======== Data records ========

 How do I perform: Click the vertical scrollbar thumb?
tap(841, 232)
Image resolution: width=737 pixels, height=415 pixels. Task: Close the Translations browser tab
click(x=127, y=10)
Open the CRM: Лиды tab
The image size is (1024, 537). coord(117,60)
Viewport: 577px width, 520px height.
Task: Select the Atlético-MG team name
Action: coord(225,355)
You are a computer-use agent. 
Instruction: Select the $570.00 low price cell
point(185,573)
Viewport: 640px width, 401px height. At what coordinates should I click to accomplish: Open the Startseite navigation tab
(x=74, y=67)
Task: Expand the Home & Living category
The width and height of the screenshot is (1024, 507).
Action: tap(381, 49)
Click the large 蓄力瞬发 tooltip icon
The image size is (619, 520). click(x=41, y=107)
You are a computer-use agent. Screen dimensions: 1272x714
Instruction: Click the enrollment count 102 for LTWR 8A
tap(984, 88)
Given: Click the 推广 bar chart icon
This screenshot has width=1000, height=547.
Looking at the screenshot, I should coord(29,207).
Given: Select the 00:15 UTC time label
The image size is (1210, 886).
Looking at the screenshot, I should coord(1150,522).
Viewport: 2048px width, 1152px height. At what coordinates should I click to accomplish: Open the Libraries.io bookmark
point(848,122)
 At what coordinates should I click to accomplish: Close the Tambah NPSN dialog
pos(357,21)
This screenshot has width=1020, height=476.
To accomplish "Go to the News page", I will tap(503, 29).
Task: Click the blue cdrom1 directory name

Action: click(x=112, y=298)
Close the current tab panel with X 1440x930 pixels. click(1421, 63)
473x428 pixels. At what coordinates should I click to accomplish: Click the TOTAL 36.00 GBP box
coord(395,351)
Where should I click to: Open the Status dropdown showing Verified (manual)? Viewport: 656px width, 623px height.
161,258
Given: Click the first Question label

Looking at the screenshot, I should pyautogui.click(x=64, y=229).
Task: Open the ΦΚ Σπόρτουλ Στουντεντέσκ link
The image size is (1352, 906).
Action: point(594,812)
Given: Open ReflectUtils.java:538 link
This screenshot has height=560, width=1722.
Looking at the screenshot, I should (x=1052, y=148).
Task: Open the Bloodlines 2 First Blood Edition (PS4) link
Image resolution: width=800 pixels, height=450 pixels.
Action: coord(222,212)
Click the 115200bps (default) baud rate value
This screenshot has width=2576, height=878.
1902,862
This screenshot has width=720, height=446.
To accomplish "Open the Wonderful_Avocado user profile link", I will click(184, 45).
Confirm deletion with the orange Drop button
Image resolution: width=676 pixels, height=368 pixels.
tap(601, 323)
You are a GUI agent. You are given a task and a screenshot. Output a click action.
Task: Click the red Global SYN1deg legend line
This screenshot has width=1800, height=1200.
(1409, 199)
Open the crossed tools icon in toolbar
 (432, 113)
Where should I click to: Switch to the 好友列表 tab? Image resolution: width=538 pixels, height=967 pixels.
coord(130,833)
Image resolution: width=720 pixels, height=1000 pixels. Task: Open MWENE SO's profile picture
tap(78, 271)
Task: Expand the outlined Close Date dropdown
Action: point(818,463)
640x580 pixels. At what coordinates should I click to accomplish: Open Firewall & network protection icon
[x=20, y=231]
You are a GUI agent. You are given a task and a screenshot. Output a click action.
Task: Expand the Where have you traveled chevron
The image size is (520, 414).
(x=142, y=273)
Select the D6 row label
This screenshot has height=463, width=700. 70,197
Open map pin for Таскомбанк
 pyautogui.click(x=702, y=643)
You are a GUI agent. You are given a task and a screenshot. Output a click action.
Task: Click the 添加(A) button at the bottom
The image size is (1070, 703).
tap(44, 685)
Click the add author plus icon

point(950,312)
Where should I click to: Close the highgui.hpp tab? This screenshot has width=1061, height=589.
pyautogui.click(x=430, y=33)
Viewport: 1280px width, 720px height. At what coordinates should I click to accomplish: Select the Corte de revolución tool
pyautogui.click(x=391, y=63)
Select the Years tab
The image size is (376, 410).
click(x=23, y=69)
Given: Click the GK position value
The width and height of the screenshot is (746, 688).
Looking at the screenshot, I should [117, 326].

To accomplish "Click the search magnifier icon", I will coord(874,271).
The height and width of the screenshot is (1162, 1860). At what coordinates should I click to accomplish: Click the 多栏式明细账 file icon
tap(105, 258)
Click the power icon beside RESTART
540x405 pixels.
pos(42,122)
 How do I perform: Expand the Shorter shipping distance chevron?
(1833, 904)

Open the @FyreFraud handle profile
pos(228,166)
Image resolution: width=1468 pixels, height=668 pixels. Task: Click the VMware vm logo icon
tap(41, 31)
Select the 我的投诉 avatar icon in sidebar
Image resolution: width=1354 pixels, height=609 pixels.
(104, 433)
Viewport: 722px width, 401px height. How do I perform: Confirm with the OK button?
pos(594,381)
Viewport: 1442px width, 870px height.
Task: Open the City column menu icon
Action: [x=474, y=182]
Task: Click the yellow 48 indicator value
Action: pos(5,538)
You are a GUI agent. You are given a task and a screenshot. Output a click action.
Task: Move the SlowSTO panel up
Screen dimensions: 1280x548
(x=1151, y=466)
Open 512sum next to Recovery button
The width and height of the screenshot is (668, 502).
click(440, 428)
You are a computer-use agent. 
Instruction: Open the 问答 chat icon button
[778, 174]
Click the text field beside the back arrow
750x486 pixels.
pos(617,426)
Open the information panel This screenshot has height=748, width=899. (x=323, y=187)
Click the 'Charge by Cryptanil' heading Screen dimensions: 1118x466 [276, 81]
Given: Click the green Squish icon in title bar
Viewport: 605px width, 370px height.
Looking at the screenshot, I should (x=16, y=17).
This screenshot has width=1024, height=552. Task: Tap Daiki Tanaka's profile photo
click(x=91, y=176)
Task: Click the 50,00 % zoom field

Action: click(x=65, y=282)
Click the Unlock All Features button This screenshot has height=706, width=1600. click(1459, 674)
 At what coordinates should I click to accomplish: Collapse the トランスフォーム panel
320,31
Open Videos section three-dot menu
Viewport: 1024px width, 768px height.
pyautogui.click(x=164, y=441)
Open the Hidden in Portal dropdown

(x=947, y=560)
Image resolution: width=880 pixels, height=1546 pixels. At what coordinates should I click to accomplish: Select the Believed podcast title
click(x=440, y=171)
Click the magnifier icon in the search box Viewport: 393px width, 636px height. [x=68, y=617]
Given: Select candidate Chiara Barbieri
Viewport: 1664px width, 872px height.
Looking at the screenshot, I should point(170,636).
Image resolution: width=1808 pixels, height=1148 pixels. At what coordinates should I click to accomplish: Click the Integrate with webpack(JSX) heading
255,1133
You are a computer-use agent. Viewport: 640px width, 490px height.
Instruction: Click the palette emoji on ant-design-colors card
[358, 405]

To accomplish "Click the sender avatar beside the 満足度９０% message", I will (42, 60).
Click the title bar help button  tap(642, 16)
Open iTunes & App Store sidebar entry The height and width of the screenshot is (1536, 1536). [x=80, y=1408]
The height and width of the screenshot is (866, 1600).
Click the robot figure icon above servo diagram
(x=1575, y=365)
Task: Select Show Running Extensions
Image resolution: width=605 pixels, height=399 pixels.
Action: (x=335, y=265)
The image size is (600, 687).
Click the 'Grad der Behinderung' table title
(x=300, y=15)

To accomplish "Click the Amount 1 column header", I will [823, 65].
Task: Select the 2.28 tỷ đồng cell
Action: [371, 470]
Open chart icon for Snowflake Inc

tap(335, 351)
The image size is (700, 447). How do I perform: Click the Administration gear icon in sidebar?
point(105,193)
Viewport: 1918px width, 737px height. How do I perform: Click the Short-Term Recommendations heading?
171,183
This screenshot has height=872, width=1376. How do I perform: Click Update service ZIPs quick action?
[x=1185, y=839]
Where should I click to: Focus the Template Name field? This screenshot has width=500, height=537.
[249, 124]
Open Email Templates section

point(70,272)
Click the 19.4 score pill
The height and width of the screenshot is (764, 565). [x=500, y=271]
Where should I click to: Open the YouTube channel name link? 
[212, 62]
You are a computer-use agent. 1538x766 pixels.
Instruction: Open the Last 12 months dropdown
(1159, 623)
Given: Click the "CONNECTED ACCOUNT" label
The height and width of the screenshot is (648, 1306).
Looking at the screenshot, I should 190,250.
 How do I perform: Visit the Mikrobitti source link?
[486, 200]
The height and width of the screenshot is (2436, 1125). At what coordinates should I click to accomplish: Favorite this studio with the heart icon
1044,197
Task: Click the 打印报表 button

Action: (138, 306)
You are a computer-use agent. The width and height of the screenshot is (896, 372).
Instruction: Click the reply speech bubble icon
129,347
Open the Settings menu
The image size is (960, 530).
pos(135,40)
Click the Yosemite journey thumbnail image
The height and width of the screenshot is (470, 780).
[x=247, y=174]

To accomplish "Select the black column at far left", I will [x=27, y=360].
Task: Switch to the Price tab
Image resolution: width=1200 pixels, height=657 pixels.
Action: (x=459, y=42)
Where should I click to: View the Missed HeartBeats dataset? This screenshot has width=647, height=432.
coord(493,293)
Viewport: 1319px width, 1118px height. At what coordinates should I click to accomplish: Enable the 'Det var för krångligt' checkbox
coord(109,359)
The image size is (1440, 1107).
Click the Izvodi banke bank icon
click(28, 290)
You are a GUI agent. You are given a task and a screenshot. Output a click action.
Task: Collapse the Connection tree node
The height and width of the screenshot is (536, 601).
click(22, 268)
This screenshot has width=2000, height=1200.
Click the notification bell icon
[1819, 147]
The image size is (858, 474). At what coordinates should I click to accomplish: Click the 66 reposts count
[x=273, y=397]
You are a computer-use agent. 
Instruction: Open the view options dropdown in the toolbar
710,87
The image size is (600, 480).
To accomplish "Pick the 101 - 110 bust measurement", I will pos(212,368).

========

[What the task requires]: From the data above, return every line from the line that has "You are a computer-use agent. Screen" up to and including the line that has "Task: Click the red", exactly.

[Expected output]:
You are a computer-use agent. Screen dimensions: 1272x714
Instruction: Click the enrollment count 102 for LTWR 8A
tap(984, 88)
Given: Click the 推广 bar chart icon
This screenshot has width=1000, height=547.
Looking at the screenshot, I should coord(29,207).
Given: Select the 00:15 UTC time label
The image size is (1210, 886).
Looking at the screenshot, I should coord(1150,522).
Viewport: 2048px width, 1152px height. At what coordinates should I click to accomplish: Open the Libraries.io bookmark
point(848,122)
 At what coordinates should I click to accomplish: Close the Tambah NPSN dialog
pos(357,21)
This screenshot has width=1020, height=476.
To accomplish "Go to the News page", I will tap(503, 29).
Task: Click the blue cdrom1 directory name

Action: click(x=112, y=298)
Close the current tab panel with X 1440x930 pixels. click(1421, 63)
473x428 pixels. At what coordinates should I click to accomplish: Click the TOTAL 36.00 GBP box
coord(395,351)
Where should I click to: Open the Status dropdown showing Verified (manual)? Viewport: 656px width, 623px height.
161,258
Given: Click the first Question label

Looking at the screenshot, I should pyautogui.click(x=64, y=229).
Task: Open the ΦΚ Σπόρτουλ Στουντεντέσκ link
The image size is (1352, 906).
Action: point(594,812)
Given: Open ReflectUtils.java:538 link
This screenshot has height=560, width=1722.
Looking at the screenshot, I should (x=1052, y=148).
Task: Open the Bloodlines 2 First Blood Edition (PS4) link
Image resolution: width=800 pixels, height=450 pixels.
Action: coord(222,212)
Click the 115200bps (default) baud rate value
This screenshot has width=2576, height=878.
1902,862
This screenshot has width=720, height=446.
To accomplish "Open the Wonderful_Avocado user profile link", I will click(184, 45).
Confirm deletion with the orange Drop button
Image resolution: width=676 pixels, height=368 pixels.
tap(601, 323)
You are a GUI agent. You are given a task and a screenshot. Output a click action.
Task: Click the red Global SYN1deg legend line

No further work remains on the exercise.